Re: intarray internals

Lists: pgsql-generalpgsql-hackers
From: Volkan YAZICI <yazicivo(at)ttnet(dot)net(dot)tr>
To: pgsql-general(at)postgresql(dot)org
Subject: intarray internals
Date: 2006-05-05 21:46:01
Message-ID: 20060505214601.GA208@alamut
Views: Raw Message | Whole Thread | Download mbox | Resend email
Lists: pgsql-general pgsql-hackers

Hi,

I'm reading through the source code of intarray contrib module. Despite
being at the beginning, I've some questions to ask. I'd be so
appreciated if anybody can help.

[1]
What's the function of execute() in _int_bool.c? As far as I can
understand, some other functions (eg. execconsistent()) calling
execute() with specific check methods (like checkcondition_bit()) but
I still couldn't figure out which functionality execute() stands for.

[2]
In g_int_decompress(), shouldn't

if (ARRISVOID(in))
PG_RETURN_POINTER(entry);

part be replaced with

if (ARRISVOID(in))
{
if (in != (ArrayType *) DatumGetPointer(entry->key))
pfree(in);
PG_RETURN_POINTER(entry)
}

[3]
Again, in g_int_decompress(), I couldn't figure out the functionality of
below lines:

din = ARRPTR(in);
lenr = internal_size(din, lenin);

for (i = 0; i < lenin; i += 2)
for (j = din[i]; j <= din[i + 1]; j++)
if ((!i) || *(dr - 1) != j)
*dr++ = j;

If I understand right, above loop, tries to reconstruct array with more
smaller intervals - to be able to make more accurate predicates while
digging into nodes. If so, AFAICS, g_int_compress() and
g_int_decompress() methods can be (quite?) improved.

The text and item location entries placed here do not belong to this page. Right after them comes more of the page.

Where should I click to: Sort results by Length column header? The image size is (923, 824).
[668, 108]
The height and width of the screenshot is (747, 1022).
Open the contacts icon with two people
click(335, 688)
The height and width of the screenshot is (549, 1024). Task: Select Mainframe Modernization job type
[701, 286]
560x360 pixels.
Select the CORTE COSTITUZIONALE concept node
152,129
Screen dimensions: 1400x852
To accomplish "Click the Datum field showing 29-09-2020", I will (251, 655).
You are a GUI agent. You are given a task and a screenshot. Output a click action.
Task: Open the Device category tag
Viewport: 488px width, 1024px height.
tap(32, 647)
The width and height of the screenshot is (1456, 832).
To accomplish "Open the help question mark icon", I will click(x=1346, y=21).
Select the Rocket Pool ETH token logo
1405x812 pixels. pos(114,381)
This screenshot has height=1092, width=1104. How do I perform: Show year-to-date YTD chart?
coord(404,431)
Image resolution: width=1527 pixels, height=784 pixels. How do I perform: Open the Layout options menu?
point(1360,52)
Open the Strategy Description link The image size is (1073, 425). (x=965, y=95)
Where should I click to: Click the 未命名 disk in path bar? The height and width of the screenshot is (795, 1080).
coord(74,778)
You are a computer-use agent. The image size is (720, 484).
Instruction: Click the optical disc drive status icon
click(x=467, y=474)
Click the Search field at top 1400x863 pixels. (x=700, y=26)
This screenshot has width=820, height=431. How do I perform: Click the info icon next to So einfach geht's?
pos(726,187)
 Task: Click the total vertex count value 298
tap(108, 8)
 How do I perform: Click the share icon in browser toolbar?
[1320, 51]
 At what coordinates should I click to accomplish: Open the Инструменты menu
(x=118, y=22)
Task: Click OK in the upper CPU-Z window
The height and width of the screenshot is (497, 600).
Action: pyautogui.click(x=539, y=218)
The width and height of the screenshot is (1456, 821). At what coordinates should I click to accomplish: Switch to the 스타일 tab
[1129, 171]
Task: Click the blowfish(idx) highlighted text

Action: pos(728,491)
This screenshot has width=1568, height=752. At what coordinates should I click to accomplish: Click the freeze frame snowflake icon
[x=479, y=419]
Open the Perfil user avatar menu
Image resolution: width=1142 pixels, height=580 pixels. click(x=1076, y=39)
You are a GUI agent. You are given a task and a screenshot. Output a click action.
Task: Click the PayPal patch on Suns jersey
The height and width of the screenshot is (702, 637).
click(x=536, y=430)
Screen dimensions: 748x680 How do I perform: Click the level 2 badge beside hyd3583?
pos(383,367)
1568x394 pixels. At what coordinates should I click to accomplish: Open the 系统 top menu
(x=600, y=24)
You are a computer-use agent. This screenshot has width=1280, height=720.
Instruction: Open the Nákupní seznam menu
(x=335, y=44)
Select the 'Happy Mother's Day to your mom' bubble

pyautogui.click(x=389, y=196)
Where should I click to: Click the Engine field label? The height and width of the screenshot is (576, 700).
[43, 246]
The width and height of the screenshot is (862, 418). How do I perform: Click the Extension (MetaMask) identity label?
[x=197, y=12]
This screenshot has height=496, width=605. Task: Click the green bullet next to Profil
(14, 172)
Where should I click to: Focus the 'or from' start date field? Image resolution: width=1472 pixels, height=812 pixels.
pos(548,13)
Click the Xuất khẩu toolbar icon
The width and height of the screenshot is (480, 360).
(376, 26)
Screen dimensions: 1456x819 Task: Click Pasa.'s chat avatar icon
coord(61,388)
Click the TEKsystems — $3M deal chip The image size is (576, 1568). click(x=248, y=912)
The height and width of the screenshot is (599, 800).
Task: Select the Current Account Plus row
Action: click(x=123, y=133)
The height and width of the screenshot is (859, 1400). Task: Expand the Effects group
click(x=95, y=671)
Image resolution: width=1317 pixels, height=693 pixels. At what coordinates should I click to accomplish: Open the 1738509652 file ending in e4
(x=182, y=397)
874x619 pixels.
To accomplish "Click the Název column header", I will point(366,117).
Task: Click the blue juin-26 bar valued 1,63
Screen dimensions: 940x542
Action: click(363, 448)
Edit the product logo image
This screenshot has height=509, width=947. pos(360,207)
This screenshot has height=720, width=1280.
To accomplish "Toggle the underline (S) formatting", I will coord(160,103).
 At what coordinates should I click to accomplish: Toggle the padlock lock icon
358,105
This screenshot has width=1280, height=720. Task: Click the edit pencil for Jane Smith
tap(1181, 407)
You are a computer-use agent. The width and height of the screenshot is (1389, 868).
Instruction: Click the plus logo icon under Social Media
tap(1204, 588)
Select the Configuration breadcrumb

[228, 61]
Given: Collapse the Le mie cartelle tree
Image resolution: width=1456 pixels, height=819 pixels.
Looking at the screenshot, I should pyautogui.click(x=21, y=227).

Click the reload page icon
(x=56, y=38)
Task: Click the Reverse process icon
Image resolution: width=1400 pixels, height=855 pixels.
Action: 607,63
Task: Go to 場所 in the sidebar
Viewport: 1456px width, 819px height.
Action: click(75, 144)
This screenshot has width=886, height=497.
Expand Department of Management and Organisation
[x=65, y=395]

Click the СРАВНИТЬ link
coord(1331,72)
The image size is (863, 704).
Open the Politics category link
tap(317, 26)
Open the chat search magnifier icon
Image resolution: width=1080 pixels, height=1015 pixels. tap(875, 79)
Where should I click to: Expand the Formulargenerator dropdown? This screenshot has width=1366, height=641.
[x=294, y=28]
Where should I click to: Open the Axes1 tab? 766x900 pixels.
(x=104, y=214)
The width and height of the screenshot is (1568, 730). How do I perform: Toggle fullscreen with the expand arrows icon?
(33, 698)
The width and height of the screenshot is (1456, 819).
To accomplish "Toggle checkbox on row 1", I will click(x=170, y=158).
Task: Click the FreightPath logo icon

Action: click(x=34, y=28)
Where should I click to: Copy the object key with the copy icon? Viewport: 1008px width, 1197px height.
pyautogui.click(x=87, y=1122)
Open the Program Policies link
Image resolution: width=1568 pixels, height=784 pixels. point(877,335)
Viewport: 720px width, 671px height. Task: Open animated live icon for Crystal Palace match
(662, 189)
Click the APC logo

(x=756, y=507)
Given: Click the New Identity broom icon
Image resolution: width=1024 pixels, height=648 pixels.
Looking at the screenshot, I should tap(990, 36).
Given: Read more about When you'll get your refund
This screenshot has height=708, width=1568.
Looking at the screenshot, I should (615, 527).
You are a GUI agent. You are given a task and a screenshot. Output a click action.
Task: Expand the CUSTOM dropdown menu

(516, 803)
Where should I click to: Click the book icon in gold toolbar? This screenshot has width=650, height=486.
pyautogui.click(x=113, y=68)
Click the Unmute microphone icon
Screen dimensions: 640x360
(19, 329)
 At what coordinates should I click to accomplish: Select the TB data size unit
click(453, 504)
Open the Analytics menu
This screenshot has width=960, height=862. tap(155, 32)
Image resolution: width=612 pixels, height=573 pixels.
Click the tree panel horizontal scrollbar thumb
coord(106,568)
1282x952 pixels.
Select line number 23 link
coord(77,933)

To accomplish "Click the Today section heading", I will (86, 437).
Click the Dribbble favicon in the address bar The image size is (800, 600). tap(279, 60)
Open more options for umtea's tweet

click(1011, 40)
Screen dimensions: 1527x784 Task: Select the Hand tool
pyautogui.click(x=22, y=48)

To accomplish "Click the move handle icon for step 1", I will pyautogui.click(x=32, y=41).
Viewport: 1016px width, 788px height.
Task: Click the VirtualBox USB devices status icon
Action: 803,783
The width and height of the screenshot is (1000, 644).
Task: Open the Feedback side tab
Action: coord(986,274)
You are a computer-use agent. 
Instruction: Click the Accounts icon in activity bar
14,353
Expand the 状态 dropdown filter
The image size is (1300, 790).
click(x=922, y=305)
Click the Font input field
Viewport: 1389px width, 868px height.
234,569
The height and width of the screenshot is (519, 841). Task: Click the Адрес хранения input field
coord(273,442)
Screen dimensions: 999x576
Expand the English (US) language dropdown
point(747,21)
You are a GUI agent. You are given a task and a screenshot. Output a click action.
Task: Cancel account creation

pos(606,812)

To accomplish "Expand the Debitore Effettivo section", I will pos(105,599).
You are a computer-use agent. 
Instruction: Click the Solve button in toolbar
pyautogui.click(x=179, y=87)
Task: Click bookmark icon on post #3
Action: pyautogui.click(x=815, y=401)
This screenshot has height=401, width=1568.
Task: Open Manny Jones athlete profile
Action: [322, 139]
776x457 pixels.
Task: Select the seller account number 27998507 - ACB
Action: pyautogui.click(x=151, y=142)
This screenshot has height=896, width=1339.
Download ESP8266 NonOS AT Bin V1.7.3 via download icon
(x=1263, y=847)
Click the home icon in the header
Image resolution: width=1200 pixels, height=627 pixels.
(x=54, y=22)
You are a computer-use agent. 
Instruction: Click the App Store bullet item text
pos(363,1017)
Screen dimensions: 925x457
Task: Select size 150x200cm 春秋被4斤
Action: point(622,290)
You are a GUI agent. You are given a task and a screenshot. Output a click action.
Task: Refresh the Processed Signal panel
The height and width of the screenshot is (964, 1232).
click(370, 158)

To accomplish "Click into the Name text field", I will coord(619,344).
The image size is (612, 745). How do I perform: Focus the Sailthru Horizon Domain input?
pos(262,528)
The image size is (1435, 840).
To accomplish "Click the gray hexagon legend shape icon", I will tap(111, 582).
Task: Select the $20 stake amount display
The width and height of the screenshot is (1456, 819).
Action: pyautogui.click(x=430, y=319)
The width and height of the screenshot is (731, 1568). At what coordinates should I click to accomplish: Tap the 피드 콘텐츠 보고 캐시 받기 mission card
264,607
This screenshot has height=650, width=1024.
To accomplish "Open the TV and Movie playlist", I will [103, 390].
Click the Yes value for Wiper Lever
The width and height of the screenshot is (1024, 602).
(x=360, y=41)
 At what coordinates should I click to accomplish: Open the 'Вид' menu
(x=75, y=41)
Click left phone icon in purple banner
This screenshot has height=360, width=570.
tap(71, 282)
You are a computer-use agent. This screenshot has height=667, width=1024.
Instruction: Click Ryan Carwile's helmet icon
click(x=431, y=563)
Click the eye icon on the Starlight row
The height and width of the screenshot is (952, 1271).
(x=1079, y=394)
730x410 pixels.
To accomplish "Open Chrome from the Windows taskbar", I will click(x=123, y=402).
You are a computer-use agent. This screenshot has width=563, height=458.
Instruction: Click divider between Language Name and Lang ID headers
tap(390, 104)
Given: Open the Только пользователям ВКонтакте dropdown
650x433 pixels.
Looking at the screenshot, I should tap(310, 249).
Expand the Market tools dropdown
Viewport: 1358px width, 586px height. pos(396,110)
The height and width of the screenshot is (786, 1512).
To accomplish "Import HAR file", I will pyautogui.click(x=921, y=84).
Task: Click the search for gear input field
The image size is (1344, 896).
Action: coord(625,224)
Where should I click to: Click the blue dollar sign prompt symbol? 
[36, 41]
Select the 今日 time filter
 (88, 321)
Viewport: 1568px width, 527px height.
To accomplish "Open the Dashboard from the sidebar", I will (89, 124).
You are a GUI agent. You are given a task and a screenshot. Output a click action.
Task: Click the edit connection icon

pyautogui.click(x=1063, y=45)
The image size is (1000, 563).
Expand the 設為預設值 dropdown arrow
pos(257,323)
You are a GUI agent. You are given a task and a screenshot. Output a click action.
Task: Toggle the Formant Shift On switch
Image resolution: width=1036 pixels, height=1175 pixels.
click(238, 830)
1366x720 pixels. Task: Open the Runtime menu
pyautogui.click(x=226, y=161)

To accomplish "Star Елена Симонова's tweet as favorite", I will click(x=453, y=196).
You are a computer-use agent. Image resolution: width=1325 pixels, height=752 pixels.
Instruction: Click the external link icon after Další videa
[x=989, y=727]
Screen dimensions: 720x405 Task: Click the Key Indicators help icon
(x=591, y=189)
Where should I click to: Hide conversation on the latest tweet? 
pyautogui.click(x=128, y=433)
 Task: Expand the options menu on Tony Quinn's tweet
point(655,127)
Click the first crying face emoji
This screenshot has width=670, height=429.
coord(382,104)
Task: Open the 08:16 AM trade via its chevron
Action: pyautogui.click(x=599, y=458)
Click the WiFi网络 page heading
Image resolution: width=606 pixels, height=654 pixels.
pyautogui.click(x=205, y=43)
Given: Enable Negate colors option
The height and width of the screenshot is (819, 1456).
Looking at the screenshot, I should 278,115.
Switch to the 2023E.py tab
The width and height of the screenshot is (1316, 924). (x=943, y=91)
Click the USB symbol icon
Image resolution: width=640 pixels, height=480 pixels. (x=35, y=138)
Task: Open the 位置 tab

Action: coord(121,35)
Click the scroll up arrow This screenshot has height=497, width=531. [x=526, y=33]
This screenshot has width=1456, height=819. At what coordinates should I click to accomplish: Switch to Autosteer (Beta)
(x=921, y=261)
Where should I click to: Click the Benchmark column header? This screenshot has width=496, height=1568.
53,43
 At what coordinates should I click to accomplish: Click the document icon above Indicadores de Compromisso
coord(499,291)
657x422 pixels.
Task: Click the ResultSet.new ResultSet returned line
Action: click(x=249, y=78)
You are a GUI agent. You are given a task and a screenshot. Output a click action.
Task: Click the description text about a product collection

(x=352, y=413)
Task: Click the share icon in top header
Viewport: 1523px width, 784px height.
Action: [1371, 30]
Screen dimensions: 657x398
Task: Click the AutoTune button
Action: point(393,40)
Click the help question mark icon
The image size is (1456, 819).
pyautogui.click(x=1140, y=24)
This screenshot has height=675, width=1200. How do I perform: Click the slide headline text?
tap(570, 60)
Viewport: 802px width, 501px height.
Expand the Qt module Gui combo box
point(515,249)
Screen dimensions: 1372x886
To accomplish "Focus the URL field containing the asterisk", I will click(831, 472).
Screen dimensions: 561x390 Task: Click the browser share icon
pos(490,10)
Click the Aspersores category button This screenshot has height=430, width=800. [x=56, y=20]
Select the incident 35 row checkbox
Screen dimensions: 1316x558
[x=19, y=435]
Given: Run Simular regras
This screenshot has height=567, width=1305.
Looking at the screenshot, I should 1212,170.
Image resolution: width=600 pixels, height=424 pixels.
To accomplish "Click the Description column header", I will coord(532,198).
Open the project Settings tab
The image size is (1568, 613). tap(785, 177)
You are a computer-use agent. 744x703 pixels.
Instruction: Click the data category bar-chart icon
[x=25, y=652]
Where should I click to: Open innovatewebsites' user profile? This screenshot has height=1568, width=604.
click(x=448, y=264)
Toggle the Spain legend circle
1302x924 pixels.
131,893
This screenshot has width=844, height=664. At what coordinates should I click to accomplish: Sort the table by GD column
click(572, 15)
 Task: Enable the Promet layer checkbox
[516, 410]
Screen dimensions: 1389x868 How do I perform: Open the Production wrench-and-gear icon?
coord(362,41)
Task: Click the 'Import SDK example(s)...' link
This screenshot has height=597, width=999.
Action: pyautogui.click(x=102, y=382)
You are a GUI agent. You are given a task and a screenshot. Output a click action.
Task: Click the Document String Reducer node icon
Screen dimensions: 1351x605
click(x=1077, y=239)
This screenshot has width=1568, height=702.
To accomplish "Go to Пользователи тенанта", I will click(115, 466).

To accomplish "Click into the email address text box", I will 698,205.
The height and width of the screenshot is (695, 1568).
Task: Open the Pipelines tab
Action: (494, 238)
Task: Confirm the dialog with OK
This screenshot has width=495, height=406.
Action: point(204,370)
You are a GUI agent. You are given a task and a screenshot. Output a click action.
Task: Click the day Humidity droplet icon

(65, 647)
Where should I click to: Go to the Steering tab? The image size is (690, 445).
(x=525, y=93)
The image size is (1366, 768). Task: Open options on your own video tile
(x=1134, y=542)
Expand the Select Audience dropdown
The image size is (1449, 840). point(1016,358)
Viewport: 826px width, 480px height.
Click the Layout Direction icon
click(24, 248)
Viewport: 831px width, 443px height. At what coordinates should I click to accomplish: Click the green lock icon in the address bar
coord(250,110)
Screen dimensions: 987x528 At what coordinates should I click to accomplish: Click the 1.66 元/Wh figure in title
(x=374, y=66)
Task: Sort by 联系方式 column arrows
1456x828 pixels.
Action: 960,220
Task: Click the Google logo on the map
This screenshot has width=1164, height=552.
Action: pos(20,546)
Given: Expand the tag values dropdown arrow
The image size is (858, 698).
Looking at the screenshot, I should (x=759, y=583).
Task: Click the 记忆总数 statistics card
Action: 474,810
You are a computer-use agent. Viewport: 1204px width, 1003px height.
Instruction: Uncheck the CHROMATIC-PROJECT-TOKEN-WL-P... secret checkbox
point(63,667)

Furthermore, I've tested above functions with some random input and
couldn't create any cases hold for a[i] == a[i - 1] (which is used
in internal_size() method's loop.) Did I miss something obvious?

Regards.

P.S. Instead of an explanation to questions, pointings to right files to
read (at least for the beginning) would be appreciated too.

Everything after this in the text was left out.